■ ФРАГМЕНТ ДОКУМЕНТА
————

В далеком 1977 году он сделал около 300 портретов жителей Новосибирска, работая на выставке "Фотография в США". Спустя сорок лет мы снимаем документальный фильм о его возвращении в Сибирь. Готовясь к съемкам, мы несколько месяцев искали людей, которые в прошлом уже веке оказались моделями фотографа. К поискам подключились новосибирские медиа и пользователи соцсетей. Благодаря их активности и тысячам репостов съемки фильма о мистере Фарбе превратились в глобальный флешмоб.
– Посмотрите, как танцует снег! Ни одна балерина так не может! – с этими словами Натан Фарб идет сквозь метель по Красному проспекту, мимо театра оперы и балета.
Зима в Новосибирске началась ровно в день его прилета из Нью-Йорка. Там сейчас утро, осенняя листва на деревьях, 14 градусов тепла. А здесь – вечер, холод, завывание вьюги. Как раз такой и представляется Сибирь западному человеку, особенно старшего поколения, который смотрел "Доктора Живаго" с Омаром Шарифом. Там тоже все время был снег, тьма и красные флаги. Заснеженные улицы Новосибирска с баннерами к столетию комсомола поздней осенью 2018 года выглядят как цитата из голливудского фильма.
Сорок один год назад все было иначе
А Натан Фарб выглядит счастливым. Несмотря на двенадцатичасовой перелет, что в общем-то почти подвиг для 77-летнего человека, он не хочет идти в гостиницу, а предпочитает посидеть со своими спутниками в уютном кафе "Мамин Сибиряк", где юные официантки понимают по-английски, а посетители не обращают внимания на интернациональную компанию: Натана сопровождает его дочь Рут Сергель, художница из Берлина, оператор Петер Рипль и Анатолий Скачков, режиссер будущего фильма о Фарбе.

————

■ ЧТО НУЖНО СДЕЛАТЬ
(A) Кто, согласно фрагменту документа, сопровождает Натана Фарба в кафе «Мамин Сибиряк»?
(B) Продублируйте из фрагмента документа всё, начиная со слов «Сорок один год» и вниз до слов «фильма о Фарбе.».

————

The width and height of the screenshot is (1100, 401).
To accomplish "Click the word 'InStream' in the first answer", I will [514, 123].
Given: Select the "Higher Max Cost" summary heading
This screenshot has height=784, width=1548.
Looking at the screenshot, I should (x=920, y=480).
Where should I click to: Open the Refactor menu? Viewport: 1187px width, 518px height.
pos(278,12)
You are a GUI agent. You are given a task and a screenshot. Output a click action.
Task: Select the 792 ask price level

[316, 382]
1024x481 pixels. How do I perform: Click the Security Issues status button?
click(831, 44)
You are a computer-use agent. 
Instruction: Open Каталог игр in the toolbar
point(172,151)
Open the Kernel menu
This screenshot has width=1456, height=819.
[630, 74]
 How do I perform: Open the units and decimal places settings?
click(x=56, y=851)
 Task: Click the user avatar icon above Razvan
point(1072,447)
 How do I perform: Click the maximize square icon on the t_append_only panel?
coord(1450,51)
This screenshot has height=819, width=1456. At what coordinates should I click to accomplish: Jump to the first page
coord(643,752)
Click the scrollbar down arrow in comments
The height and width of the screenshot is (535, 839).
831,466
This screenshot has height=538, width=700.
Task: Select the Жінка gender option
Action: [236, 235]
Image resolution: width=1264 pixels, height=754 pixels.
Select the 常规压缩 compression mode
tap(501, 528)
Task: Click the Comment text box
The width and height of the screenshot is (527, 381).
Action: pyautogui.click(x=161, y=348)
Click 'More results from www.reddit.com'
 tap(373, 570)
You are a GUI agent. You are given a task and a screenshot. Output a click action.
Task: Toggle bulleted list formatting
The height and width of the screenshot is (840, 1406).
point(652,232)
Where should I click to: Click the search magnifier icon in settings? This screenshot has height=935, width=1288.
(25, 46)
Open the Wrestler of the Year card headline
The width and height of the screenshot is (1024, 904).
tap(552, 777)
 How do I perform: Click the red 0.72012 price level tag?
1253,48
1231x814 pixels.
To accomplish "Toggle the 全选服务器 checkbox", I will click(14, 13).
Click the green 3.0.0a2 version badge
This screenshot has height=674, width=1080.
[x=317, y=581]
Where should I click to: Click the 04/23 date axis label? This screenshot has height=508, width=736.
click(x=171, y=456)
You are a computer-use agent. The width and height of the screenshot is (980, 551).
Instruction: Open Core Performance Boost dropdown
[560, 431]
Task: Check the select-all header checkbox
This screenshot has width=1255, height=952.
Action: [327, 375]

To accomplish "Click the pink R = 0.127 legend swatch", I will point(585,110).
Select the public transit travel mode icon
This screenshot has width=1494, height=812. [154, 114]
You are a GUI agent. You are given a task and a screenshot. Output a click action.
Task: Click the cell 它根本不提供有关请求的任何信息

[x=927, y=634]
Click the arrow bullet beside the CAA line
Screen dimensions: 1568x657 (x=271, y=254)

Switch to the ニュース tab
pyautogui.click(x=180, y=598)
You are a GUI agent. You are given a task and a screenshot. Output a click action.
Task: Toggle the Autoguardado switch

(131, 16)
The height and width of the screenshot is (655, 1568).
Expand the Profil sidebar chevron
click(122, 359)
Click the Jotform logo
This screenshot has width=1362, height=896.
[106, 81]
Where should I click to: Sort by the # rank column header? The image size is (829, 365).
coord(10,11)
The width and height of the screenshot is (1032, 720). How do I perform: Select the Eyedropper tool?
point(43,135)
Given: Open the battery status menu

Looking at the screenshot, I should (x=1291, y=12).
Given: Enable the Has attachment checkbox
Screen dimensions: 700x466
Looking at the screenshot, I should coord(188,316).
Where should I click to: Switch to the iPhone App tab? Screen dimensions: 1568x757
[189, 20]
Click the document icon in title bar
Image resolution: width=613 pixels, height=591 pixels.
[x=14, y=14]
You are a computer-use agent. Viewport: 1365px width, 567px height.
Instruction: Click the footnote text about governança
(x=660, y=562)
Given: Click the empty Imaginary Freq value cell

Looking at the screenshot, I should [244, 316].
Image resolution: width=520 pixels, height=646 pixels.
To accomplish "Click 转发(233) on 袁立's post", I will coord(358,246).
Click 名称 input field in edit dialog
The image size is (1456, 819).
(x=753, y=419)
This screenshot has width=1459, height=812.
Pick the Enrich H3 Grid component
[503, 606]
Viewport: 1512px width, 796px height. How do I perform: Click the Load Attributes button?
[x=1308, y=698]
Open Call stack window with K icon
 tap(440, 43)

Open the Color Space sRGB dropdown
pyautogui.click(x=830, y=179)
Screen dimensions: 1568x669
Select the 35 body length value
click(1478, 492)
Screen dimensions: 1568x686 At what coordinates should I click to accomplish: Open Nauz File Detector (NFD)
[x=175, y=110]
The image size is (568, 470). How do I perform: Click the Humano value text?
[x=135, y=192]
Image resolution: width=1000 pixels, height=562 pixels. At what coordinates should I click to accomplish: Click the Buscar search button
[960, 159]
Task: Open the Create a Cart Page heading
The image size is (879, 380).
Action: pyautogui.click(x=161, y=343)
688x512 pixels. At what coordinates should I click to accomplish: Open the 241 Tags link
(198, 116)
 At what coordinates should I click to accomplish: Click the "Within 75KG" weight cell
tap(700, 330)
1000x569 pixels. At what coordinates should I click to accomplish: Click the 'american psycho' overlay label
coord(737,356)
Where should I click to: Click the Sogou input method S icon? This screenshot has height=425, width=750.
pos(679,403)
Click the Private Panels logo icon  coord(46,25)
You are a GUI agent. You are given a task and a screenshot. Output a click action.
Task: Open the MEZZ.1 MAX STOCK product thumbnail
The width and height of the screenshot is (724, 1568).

————

■ ОЖИДАЕМЫЕ РЕЗУЛЬТАТЫ
(A) Натана сопровождают его дочь Рут Сергель, художница из Берлина, оператор Петер Рипль и Анатолий Скачков, режиссер будущего фильма о Фарбе.

(B)
Сорок один год назад все было иначе
А Натан Фарб выглядит счастливым. Несмотря на двенадцатичасовой перелет, что в общем-то почти подвиг для 77-летнего человека, он не хочет идти в гостиницу, а предпочитает посидеть со своими спутниками в уютном кафе "Мамин Сибиряк", где юные официантки понимают по-английски, а посетители не обращают внимания на интернациональную компанию: Натана сопровождает его дочь Рут Сергель, художница из Берлина, оператор Петер Рипль и Анатолий Скачков, режиссер будущего фильма о Фарбе.